─── Exercise data ───
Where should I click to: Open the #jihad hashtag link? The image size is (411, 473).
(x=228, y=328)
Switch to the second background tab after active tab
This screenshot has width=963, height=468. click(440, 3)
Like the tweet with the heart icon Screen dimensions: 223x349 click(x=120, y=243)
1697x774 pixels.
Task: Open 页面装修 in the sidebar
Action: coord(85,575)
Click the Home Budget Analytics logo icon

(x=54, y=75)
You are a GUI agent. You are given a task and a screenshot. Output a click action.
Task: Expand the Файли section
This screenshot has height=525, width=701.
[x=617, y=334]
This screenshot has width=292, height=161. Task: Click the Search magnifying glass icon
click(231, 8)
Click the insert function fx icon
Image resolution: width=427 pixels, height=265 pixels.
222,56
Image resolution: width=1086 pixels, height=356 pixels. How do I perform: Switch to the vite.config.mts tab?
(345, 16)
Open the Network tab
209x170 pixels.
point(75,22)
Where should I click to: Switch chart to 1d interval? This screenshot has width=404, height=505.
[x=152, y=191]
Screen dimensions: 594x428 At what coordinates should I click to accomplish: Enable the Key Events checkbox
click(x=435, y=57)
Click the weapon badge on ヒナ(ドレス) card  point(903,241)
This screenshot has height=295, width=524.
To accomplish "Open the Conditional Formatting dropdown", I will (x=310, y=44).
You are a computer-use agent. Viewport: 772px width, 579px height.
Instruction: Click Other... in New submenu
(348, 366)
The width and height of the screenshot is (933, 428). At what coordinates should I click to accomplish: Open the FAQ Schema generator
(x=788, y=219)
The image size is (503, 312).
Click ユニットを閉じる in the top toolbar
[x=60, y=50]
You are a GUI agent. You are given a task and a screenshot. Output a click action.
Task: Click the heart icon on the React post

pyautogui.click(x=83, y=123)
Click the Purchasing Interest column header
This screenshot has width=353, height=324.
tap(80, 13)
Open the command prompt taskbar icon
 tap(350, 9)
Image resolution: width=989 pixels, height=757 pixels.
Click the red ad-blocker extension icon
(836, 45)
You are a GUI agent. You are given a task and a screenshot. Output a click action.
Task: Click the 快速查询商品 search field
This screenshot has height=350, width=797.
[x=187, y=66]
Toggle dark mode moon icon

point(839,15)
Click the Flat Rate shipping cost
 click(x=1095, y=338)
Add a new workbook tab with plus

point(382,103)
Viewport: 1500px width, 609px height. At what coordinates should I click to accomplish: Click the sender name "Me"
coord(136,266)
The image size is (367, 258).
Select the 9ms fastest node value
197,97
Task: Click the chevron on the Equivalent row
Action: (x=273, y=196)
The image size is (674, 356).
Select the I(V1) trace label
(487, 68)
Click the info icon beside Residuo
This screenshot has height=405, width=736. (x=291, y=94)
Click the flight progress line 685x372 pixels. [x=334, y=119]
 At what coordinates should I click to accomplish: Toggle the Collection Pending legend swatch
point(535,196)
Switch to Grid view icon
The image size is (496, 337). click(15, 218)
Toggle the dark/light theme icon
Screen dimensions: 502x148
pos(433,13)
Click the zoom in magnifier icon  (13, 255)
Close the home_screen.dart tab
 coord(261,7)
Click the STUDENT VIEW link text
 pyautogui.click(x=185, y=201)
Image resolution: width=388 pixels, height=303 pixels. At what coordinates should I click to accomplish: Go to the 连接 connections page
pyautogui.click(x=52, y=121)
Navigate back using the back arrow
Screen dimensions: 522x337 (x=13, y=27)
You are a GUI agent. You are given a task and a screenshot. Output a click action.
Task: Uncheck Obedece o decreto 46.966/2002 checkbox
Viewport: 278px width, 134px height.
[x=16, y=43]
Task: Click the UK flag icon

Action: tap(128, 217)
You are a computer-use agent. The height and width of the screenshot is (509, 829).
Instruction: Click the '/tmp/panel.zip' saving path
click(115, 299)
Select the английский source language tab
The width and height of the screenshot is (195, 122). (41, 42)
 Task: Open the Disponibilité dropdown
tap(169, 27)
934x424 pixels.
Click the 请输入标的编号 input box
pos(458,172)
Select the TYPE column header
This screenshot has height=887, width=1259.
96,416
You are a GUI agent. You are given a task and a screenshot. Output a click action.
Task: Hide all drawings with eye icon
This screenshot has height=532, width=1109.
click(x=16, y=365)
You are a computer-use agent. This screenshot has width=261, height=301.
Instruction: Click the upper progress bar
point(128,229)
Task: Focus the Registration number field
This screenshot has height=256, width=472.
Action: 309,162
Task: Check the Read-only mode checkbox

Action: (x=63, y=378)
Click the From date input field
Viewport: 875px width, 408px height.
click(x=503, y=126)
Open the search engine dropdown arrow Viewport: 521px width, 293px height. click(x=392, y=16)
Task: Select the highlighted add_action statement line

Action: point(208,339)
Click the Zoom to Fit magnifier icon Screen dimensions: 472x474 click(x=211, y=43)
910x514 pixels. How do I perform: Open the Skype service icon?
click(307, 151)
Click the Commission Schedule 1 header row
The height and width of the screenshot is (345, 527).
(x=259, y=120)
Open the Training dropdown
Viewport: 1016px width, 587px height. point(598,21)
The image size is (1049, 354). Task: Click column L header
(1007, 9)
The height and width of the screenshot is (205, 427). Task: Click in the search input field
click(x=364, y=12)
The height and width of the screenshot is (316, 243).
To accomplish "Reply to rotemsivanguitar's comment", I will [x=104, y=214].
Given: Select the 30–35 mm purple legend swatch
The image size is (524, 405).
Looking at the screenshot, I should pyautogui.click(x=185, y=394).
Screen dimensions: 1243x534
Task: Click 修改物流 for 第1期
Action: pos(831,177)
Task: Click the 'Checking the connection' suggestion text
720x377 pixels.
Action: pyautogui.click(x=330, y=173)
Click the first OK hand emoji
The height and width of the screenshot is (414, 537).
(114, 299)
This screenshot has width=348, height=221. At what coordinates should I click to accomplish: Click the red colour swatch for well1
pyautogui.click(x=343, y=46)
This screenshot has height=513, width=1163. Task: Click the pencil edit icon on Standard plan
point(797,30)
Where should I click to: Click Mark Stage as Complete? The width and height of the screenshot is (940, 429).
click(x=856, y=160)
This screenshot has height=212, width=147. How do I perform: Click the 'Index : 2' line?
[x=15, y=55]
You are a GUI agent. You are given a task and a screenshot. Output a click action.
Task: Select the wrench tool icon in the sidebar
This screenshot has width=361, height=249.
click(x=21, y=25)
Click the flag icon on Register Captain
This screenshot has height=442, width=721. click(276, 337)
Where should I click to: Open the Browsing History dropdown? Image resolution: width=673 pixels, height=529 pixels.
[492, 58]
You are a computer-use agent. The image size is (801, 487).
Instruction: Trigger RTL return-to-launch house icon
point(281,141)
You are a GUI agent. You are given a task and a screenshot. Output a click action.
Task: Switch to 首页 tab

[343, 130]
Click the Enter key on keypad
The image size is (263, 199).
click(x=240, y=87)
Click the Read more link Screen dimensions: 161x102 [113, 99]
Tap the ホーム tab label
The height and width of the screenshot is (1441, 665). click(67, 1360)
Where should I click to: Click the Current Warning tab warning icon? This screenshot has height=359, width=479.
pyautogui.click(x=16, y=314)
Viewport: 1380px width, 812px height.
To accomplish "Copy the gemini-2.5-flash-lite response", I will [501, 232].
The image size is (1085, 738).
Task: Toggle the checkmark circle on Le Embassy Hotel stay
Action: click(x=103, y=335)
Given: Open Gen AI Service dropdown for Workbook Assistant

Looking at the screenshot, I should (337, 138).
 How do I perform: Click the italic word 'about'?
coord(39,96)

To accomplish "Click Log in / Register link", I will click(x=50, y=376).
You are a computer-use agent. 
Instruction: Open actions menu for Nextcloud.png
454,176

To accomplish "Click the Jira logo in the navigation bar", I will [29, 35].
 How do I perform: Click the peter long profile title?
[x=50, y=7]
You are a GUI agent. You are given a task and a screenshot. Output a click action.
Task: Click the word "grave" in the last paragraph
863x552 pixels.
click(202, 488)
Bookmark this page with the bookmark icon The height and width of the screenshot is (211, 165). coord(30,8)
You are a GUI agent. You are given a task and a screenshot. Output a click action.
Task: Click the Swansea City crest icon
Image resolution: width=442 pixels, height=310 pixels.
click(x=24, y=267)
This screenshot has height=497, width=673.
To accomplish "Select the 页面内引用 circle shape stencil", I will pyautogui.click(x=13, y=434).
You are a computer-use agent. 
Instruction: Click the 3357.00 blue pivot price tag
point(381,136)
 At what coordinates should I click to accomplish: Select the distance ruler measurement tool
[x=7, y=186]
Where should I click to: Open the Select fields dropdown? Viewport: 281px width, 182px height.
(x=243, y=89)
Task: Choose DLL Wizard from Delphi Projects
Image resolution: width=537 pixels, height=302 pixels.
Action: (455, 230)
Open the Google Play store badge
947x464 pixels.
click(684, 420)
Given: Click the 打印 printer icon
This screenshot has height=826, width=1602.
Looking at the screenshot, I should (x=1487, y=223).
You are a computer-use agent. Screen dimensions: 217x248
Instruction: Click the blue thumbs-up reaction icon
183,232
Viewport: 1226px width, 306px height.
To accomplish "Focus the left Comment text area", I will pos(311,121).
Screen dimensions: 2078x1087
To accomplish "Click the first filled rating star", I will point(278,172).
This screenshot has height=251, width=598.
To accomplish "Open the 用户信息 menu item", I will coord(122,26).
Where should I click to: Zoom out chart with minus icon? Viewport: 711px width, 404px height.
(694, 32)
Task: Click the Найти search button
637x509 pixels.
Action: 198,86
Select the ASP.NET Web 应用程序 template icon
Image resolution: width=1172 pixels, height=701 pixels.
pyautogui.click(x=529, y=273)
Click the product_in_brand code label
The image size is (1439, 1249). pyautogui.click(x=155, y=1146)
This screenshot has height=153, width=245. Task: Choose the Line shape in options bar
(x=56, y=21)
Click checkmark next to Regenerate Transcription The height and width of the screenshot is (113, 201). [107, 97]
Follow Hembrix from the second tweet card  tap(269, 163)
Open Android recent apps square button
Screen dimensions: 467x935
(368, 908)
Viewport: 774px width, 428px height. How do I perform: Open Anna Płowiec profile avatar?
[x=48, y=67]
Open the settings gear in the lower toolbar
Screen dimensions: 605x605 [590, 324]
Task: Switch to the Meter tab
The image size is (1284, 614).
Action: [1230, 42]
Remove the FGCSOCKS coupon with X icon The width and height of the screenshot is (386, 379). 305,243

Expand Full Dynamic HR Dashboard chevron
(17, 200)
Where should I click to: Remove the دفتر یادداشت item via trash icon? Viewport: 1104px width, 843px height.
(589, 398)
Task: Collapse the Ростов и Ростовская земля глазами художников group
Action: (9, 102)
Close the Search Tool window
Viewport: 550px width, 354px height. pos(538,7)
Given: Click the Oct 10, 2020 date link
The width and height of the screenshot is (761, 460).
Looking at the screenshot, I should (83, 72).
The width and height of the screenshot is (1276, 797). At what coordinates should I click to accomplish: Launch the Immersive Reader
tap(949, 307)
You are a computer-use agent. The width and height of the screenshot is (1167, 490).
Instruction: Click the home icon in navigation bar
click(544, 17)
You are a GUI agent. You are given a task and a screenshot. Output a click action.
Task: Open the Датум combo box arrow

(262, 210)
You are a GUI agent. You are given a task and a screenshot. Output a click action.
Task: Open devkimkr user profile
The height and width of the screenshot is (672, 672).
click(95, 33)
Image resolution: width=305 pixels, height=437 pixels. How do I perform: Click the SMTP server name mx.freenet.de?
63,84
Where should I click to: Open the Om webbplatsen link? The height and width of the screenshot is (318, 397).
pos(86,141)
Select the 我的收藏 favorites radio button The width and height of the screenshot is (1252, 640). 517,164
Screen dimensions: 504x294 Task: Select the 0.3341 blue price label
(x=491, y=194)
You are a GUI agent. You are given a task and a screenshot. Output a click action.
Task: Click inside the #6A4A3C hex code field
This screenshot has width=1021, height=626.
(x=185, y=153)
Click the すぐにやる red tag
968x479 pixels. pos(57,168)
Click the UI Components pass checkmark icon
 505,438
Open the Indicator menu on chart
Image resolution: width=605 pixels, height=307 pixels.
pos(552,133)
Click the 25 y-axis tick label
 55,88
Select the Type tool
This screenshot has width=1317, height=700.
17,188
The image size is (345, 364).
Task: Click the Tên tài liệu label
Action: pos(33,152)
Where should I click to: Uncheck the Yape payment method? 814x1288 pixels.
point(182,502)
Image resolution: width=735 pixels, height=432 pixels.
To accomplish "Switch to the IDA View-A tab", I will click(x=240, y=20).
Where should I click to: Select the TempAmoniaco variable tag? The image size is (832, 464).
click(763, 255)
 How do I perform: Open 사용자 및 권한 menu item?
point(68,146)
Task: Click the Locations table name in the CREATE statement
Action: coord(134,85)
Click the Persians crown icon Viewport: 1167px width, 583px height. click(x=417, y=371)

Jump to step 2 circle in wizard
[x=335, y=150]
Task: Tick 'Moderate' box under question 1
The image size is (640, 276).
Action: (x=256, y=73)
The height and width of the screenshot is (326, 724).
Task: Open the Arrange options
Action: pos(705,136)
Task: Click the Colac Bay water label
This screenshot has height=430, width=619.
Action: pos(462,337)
───
Each line of the entries that contains the word "button" should be listed.

> Written solution:
Task: Click the Найти search button
Open Android recent apps square button
Select the 我的收藏 favorites radio button The width and height of the screenshot is (1252, 640). 517,164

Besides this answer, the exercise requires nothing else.